Deep Dive: How the Court Reached Its Decision
Statutory Prohibition on Intervention
The court stated that the False Claims Act (FCA) explicitly prohibits private parties, other than the government, from intervening in qui tam actions, as outlined in 31 U.S.C. § 3730(b)(5). This provision was interpreted by both the Fourth and Ninth Circuits to mean that private parties cannot intervene under any circumstances. The court emphasized that this statutory language was unequivocal, indicating Congress's intention to prevent private parties from intervening in these actions. The SDNY Relators argued that they were "prevailing parties" entitled to intervene; however, the court noted that their status did not alter the statutory bar against intervention. The court concluded that the SDNY Relators' request to intervene was fundamentally incompatible with the plain language of the FCA.
First-to-File Rule
The court examined whether the SDNY Relators could establish themselves as the first to file a valid qui tam action concerning the same allegations against M&T Bank Corporation. It noted that Section 3730(b)(5) serves as a jurisdictional bar to later claims that state all essential facts of a previously-filed claim. The court acknowledged that this rule was designed to incentivize relators to promptly alert the government about fraudulent activities. The SDNY Relators failed to demonstrate that they were the first to file a valid action, which was necessary to qualify for any potential "alternate remedy." Consequently, the court found that the SDNY Relators did not meet the criteria to pursue their claims under the FCA's first-to-file provision.
Voluntary Dismissal Implications
The court addressed the SDNY Relators' voluntary dismissal of their action in November 2016, which barred them from participating in any later recovery related to the original claims. It referenced case law indicating that a voluntary dismissal generally precludes a relator from seeking recovery in subsequent actions. The court highlighted that allowing the SDNY Relators to intervene after their dismissal would contradict the clear statutory framework of the FCA. The court found that the SDNY Relators' decision to dismiss their action indicated a relinquishment of their rights, further strengthening the rationale for denying their motion. Thus, the voluntary dismissal was a critical factor in the court's reasoning against allowing the SDNY Relators to intervene.
Impact on M&T's Rights
The court considered the potential adverse impact on M&T Bank Corporation's rights if the SDNY Relators were permitted to intervene. It noted that the interests of M&T had to be protected, especially since the SDNY Relators' motion was in direct opposition to M&T's position.

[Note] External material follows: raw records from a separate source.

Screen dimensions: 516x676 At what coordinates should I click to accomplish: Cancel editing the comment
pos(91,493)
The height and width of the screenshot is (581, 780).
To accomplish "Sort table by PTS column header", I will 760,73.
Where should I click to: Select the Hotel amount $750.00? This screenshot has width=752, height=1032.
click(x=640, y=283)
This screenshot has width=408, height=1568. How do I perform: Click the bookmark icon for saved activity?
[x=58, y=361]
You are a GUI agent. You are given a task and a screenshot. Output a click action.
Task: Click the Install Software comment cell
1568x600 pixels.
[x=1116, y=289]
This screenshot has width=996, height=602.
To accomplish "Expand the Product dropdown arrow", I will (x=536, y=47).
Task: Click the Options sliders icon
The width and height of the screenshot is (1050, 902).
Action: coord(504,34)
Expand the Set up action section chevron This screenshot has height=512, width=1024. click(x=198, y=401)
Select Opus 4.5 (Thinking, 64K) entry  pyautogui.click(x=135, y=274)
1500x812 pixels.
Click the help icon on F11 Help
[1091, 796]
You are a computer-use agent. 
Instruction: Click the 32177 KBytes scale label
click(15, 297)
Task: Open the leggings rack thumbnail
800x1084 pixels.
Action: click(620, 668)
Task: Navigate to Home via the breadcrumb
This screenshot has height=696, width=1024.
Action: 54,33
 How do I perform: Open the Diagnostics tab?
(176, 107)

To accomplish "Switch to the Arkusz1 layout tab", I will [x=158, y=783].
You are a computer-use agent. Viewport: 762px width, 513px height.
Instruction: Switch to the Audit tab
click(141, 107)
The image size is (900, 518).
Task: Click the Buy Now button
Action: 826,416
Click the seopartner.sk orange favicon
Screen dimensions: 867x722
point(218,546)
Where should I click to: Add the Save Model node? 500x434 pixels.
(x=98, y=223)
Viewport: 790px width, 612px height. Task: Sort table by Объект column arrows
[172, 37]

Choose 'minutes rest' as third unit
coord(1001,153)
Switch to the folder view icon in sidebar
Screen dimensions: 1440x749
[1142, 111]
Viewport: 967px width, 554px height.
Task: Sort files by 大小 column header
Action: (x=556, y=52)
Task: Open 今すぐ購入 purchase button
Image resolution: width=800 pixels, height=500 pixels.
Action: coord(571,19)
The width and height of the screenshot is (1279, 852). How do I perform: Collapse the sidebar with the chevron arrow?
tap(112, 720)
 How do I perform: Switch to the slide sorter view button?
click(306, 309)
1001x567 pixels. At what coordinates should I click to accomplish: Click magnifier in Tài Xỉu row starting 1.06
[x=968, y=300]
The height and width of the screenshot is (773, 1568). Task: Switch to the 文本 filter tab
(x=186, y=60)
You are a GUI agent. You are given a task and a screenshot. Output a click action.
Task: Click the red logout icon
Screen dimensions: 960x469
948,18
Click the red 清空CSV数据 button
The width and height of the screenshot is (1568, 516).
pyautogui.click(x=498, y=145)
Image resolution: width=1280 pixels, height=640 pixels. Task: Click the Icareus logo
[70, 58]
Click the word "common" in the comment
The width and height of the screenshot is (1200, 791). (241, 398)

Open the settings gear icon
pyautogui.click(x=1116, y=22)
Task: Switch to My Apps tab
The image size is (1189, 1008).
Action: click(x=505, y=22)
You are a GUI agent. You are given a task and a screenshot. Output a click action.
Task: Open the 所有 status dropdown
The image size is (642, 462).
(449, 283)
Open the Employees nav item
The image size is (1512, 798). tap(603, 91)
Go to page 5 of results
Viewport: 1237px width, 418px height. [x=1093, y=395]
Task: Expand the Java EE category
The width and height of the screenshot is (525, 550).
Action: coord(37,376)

The court contrasted this situation with the previous limited intervention, which had been agreed upon by all parties and did not affect M&T's rights. The court maintained that intervention in the current context would disrupt the delicate balance established by the FCA, which aims to encourage reporting of fraud without opening the door to opportunistic claims. This concern about M&T's rights significantly influenced the court's decision to deny the intervention.
Previous Limited Intervention Distinction
The court highlighted the differences between the SDNY Relators' prior limited intervention to seek a portion of the WDNY Relator's award and their current motion. It pointed out that the earlier intervention was granted with the consent of all interested parties and did not involve any opposition from M&T. In contrast, the current motion was characterized by M&T's strong opposition, indicating a fundamental change in the dynamics of the case. The court noted that the previous intervention did not undermine the policy of the FCA, while the present request could potentially infringe upon M&T's rights. This distinction underscored the court's reluctance to allow the SDNY Relators to intervene again, as the circumstances had materially changed.